Directions for this task »
Please format the stretch from the line containing "The image size is (1200, 900)." through the line containing "pyautogui.click(x=274, y=230)" as a JSON list of strings with one string per line, leaving out any blank lines.

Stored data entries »

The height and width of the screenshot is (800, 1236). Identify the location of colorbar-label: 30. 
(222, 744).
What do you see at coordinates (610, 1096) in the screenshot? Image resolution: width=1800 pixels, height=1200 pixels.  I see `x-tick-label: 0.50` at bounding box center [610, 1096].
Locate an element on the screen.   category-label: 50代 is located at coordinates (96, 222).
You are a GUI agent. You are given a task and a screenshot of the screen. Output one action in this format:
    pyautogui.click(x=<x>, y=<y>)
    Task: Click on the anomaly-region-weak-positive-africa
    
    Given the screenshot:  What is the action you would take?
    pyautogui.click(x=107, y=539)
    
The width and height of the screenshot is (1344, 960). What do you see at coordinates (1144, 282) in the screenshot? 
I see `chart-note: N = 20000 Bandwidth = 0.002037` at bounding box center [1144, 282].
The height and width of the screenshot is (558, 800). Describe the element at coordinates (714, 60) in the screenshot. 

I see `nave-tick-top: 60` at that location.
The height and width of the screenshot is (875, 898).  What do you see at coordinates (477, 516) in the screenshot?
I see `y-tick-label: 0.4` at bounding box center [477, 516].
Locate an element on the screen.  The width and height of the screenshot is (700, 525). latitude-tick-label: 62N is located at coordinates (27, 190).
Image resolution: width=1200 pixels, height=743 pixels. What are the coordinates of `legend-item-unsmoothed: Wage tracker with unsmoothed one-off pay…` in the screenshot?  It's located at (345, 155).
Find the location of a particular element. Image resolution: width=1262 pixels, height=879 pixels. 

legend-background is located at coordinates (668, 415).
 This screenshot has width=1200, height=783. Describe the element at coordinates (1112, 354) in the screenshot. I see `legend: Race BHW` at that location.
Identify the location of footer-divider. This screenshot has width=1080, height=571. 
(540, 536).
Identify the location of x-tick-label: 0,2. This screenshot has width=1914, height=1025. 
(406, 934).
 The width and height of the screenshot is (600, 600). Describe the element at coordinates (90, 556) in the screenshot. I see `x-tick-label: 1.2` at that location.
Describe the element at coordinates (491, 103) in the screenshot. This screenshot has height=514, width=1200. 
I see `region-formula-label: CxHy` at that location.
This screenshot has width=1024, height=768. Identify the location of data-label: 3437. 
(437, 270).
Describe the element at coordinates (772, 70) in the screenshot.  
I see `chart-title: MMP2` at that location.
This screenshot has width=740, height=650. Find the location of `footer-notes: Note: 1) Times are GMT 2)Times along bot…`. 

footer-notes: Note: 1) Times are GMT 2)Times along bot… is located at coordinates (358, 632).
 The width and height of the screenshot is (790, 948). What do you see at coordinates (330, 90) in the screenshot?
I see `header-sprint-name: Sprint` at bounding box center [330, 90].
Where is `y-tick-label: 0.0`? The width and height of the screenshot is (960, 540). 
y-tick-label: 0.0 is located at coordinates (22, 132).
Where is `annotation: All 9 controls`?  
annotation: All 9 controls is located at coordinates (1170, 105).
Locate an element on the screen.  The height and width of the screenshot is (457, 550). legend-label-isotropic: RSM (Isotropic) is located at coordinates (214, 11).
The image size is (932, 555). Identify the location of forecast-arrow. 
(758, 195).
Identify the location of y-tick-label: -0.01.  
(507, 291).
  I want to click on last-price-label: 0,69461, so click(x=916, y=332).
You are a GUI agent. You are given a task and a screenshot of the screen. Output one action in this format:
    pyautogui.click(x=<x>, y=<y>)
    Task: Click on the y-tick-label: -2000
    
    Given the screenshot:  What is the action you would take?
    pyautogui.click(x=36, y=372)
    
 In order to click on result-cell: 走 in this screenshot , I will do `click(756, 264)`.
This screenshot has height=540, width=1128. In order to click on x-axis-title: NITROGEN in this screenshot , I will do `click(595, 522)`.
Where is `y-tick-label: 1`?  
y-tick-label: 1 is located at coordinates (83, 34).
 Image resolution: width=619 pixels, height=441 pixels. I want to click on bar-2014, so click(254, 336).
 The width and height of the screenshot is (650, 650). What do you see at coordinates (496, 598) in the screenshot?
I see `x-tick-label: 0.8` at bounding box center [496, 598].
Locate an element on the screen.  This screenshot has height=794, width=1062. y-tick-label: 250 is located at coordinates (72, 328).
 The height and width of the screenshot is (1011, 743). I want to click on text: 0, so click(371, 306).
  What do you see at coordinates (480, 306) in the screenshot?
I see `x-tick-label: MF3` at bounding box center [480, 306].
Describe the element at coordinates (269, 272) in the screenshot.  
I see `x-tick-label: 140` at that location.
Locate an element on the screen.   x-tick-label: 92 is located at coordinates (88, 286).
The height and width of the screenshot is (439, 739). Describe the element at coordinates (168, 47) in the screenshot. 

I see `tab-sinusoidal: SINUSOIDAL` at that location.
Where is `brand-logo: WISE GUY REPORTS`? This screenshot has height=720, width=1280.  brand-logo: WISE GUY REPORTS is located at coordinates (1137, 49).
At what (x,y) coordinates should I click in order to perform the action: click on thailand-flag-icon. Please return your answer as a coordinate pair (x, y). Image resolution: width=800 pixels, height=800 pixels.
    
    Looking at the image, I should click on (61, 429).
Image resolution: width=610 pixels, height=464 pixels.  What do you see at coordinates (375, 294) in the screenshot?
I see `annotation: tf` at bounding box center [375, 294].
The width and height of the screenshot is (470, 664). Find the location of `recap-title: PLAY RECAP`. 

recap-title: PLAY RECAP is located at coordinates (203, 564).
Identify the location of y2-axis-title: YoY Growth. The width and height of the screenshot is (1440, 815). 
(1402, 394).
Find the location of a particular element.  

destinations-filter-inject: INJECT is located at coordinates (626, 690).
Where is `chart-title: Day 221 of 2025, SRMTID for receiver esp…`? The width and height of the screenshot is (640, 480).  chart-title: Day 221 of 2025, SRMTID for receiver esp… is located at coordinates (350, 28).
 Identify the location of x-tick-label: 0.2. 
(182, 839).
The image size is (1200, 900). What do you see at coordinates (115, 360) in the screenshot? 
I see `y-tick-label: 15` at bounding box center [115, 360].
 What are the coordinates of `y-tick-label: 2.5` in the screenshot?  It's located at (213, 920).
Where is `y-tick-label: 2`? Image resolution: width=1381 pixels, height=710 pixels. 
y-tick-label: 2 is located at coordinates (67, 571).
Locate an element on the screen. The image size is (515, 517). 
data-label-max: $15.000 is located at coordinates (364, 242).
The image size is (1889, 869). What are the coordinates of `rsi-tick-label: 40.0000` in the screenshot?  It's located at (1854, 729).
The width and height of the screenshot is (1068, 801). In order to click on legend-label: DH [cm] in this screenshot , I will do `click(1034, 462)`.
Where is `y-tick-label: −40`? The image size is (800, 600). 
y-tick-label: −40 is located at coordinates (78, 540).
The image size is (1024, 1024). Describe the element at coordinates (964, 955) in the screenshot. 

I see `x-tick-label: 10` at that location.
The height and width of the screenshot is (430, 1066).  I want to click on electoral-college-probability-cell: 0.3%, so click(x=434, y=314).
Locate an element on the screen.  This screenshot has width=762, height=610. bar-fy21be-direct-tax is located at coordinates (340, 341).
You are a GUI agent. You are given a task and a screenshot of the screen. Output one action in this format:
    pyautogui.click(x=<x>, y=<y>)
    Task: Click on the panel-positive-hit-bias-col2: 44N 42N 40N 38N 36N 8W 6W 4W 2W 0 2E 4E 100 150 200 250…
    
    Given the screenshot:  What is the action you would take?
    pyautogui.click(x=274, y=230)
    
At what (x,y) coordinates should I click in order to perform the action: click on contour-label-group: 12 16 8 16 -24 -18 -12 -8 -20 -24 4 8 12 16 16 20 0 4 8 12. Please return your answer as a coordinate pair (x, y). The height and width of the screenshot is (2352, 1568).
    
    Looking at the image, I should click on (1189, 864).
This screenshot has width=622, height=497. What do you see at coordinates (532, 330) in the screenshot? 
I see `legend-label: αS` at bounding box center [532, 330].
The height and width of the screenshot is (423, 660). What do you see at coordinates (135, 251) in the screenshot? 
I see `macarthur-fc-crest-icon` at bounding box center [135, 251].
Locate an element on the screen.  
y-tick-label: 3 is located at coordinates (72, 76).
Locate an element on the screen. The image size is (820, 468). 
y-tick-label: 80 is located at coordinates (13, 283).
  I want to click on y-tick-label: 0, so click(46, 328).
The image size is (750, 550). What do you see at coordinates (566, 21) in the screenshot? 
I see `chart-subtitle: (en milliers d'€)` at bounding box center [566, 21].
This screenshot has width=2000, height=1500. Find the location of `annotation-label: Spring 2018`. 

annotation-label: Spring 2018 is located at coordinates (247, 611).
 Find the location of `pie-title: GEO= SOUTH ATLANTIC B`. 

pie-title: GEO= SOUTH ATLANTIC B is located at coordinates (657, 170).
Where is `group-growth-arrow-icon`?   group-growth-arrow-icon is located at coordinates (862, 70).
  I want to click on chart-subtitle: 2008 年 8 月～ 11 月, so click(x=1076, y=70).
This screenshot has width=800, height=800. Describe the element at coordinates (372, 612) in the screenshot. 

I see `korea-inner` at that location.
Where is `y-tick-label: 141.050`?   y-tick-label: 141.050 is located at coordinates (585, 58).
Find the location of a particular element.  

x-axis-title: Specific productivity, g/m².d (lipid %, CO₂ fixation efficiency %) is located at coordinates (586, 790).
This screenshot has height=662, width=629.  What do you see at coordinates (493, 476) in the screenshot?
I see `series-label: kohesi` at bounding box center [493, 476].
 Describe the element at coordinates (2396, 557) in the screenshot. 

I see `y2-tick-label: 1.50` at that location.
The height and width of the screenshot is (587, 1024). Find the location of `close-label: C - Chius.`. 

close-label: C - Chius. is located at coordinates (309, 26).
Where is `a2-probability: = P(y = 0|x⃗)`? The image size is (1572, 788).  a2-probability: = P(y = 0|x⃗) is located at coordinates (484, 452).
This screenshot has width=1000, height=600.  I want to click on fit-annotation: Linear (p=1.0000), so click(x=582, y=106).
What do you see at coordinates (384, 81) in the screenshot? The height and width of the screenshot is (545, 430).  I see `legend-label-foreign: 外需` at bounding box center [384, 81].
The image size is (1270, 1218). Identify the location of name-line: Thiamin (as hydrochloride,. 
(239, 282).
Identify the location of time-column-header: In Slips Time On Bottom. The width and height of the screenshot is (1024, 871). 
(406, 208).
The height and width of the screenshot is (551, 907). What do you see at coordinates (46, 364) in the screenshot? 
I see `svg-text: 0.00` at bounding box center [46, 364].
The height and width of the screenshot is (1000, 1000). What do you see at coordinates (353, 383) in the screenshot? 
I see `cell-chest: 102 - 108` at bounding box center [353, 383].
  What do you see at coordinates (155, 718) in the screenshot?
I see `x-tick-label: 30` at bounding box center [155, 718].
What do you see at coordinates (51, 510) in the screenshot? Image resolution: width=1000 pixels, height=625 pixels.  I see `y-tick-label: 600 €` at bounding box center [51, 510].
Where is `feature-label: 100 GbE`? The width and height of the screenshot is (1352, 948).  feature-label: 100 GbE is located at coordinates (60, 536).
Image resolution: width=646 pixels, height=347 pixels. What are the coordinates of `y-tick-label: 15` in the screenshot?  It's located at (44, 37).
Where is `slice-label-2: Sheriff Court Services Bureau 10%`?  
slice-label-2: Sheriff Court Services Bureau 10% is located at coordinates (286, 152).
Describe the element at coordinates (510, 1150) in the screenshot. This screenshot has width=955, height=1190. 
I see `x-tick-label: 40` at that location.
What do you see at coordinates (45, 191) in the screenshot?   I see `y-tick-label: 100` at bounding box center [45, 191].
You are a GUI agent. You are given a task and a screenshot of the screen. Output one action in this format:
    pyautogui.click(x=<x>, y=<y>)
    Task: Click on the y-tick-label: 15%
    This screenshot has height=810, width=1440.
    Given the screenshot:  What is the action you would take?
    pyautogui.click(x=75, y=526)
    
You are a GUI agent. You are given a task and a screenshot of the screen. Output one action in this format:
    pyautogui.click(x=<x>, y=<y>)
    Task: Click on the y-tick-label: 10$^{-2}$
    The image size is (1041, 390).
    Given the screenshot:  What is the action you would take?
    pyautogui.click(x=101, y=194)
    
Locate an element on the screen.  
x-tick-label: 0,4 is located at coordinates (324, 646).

Task response »
[
  "The image size is (1200, 900). What do you see at coordinates (115, 360) in the screenshot? ",
  "I see `y-tick-label: 15` at bounding box center [115, 360].",
  " What are the coordinates of `y-tick-label: 2.5` in the screenshot?  It's located at (213, 920).",
  "Where is `y-tick-label: 2`? Image resolution: width=1381 pixels, height=710 pixels. ",
  "y-tick-label: 2 is located at coordinates (67, 571).",
  "Locate an element on the screen. The image size is (515, 517). ",
  "data-label-max: $15.000 is located at coordinates (364, 242).",
  "The image size is (1889, 869). What are the coordinates of `rsi-tick-label: 40.0000` in the screenshot?  It's located at (1854, 729).",
  "The width and height of the screenshot is (1068, 801). In order to click on legend-label: DH [cm] in this screenshot , I will do `click(1034, 462)`.",
  "Where is `y-tick-label: −40`? The image size is (800, 600). ",
  "y-tick-label: −40 is located at coordinates (78, 540).",
  "The image size is (1024, 1024). Describe the element at coordinates (964, 955) in the screenshot. ",
  "I see `x-tick-label: 10` at that location.",
  "The height and width of the screenshot is (430, 1066).  I want to click on electoral-college-probability-cell: 0.3%, so click(x=434, y=314).",
  "Locate an element on the screen.  This screenshot has width=762, height=610. bar-fy21be-direct-tax is located at coordinates (340, 341).",
  "You are a GUI agent. You are given a task and a screenshot of the screen. Output one action in this format:",
  "    pyautogui.click(x=<x>, y=<y>)",
  "    Task: Click on the panel-positive-hit-bias-col2: 44N 42N 40N 38N 36N 8W 6W 4W 2W 0 2E 4E 100 150 200 250…",
  "    Given the screenshot:  What is the action you would take?",
  "    pyautogui.click(x=274, y=230)"
]